- _WHAT YOU ARE ASKED TO DO_: Stop after the line containing "Given: Click the Reset All Filters link"; retype every line of the data before it exactly, starting from the first.

- _MATERIAL PROVIDED_:
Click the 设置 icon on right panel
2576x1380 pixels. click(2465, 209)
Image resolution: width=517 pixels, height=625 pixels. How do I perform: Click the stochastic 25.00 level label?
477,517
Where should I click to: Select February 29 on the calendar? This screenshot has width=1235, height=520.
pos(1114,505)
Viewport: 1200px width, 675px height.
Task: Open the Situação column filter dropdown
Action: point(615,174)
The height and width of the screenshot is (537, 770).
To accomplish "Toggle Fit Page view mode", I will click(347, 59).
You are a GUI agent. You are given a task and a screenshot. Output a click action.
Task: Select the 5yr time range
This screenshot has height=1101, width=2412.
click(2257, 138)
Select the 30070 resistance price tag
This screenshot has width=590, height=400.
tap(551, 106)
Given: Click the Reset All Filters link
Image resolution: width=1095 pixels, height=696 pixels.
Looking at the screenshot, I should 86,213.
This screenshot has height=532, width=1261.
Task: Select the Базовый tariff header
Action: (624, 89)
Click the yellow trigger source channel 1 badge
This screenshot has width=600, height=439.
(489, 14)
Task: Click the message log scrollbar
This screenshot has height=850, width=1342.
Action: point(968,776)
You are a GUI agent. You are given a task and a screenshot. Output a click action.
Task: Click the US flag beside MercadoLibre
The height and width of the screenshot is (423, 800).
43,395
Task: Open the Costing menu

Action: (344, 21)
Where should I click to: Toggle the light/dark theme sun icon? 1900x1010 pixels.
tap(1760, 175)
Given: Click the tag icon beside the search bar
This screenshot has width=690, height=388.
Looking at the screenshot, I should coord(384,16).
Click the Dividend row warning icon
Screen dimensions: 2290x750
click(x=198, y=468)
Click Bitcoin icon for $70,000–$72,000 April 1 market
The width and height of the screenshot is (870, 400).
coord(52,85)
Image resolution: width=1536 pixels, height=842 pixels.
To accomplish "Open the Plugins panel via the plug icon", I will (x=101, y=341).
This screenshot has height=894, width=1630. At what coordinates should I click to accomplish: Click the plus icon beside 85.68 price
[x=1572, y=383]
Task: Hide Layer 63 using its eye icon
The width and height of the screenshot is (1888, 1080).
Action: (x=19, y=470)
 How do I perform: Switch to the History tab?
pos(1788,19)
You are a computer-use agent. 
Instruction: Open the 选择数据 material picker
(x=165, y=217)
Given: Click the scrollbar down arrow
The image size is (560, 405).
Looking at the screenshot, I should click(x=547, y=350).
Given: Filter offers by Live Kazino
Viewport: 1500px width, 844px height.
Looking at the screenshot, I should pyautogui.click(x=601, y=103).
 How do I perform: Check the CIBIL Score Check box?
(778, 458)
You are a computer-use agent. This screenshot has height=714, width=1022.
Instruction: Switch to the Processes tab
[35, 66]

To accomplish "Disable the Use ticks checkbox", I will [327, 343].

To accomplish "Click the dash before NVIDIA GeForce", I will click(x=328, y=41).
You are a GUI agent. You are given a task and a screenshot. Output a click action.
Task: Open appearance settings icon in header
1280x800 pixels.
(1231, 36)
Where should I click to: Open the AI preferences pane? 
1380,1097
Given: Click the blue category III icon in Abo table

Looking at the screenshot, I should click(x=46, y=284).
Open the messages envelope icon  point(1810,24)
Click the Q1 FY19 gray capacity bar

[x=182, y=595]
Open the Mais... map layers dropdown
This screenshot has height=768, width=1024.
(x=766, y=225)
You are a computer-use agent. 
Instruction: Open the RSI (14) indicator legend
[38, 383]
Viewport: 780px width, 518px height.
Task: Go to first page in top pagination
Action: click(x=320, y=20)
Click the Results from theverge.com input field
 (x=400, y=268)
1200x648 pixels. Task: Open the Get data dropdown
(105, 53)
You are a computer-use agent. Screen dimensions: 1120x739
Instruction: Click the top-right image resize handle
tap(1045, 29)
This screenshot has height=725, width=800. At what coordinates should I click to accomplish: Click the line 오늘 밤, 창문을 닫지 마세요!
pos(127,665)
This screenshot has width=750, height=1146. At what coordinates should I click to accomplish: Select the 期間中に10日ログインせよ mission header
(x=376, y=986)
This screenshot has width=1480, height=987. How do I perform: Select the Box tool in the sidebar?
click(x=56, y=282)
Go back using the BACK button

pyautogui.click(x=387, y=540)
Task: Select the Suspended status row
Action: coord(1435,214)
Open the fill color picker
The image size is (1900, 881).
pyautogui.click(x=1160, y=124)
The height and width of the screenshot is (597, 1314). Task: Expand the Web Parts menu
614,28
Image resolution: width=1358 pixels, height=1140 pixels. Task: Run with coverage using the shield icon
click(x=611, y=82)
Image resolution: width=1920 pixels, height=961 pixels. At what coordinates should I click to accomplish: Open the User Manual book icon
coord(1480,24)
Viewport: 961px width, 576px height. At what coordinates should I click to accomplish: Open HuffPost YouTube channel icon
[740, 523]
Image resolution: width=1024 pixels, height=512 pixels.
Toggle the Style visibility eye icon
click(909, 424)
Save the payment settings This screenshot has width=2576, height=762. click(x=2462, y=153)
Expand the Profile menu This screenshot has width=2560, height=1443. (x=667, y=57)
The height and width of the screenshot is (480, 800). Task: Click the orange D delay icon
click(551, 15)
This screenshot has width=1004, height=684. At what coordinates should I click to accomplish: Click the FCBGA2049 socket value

- _WRITTEN ANSWER_:
Click the 设置 icon on right panel
2576x1380 pixels. click(2465, 209)
Image resolution: width=517 pixels, height=625 pixels. How do I perform: Click the stochastic 25.00 level label?
477,517
Where should I click to: Select February 29 on the calendar? This screenshot has width=1235, height=520.
pos(1114,505)
Viewport: 1200px width, 675px height.
Task: Open the Situação column filter dropdown
Action: point(615,174)
The height and width of the screenshot is (537, 770).
To accomplish "Toggle Fit Page view mode", I will click(347, 59).
You are a GUI agent. You are given a task and a screenshot. Output a click action.
Task: Select the 5yr time range
This screenshot has height=1101, width=2412.
click(2257, 138)
Select the 30070 resistance price tag
This screenshot has width=590, height=400.
tap(551, 106)
Given: Click the Reset All Filters link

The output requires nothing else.